→ **Study text**
I have a DNA sample which I know doesn't quite match my reference genome - my culture comes from a subpopulation which has undergone significant mutation since the reference was created.
The example I have in mind is E.coli. We've tried assembly using a couple of different tools and the de-novo assembly isn't as high quality as we would like, despite having tonnes of data. Approaching this from a Bayesian point of view, the reference genome provides a very good prior if we could use it wisely
From visual inspection with IGV, a significant number of both SNPs and SVs appear to be present, but an assembly built entirely from my own sequencing data is not high enough quality for my purposes.
How can I modify this reference genome to match my sample with new sequencing data (preferably with Oxford Nanopore Technologies long reads, but I can also use these to scaffold short reads if necessary), taking advantage of my knowledge that the existing reference is mostly very good, without having to access the reads which were originally used to construct the reference genome?
The goal of the project isn't to determine where the SVs are, I just need a reference that accurately represents my sample in order to use the data for downstream analysis (as the training set for machine learning.) So by a high quality reference, I mean one which represents as well as possible the sample that was sequenced. To make matters worse, this may not be the one which has the highest alignment identity if there are systematic sequencing errors, as in nanopore sequencing!

→ **Study questions**
1: Which organism does the reference genome text name as its example?
2: Reproduce a passage of the reference genome text word for word, beginning at the words "I have a DNA" and stopping after the words "reference was created.".
The rows that follow are separate material and are unrelated to the reference genome text.

→ **Extracted data**
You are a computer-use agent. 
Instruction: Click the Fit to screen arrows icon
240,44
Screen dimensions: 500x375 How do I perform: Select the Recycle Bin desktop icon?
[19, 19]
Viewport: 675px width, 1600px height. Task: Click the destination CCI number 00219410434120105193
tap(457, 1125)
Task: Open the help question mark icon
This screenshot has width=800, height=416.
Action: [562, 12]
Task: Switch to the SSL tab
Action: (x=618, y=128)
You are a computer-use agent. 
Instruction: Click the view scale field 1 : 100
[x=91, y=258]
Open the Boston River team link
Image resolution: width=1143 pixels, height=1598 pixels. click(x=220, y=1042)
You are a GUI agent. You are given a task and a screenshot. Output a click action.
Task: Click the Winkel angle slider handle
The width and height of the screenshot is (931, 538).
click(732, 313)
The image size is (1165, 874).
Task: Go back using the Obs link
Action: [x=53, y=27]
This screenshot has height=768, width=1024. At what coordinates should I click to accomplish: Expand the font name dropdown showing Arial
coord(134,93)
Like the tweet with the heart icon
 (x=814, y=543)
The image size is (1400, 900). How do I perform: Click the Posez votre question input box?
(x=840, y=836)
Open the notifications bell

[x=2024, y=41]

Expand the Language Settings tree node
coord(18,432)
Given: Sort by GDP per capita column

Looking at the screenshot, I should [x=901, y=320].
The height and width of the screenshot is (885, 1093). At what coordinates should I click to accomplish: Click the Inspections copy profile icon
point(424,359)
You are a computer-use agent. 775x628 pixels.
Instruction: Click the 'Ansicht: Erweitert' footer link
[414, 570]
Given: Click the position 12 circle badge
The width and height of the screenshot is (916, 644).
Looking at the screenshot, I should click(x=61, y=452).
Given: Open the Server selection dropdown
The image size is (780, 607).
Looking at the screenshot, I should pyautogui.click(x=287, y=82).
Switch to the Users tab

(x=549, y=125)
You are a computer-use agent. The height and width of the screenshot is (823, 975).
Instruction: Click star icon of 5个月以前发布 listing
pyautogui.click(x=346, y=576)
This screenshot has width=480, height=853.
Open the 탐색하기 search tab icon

→ **Solutions in order**
1: E. coli

2:
I have a DNA sample which I know doesn't quite match my reference genome - my culture comes from a subpopulation which has undergone significant mutation since the reference was created.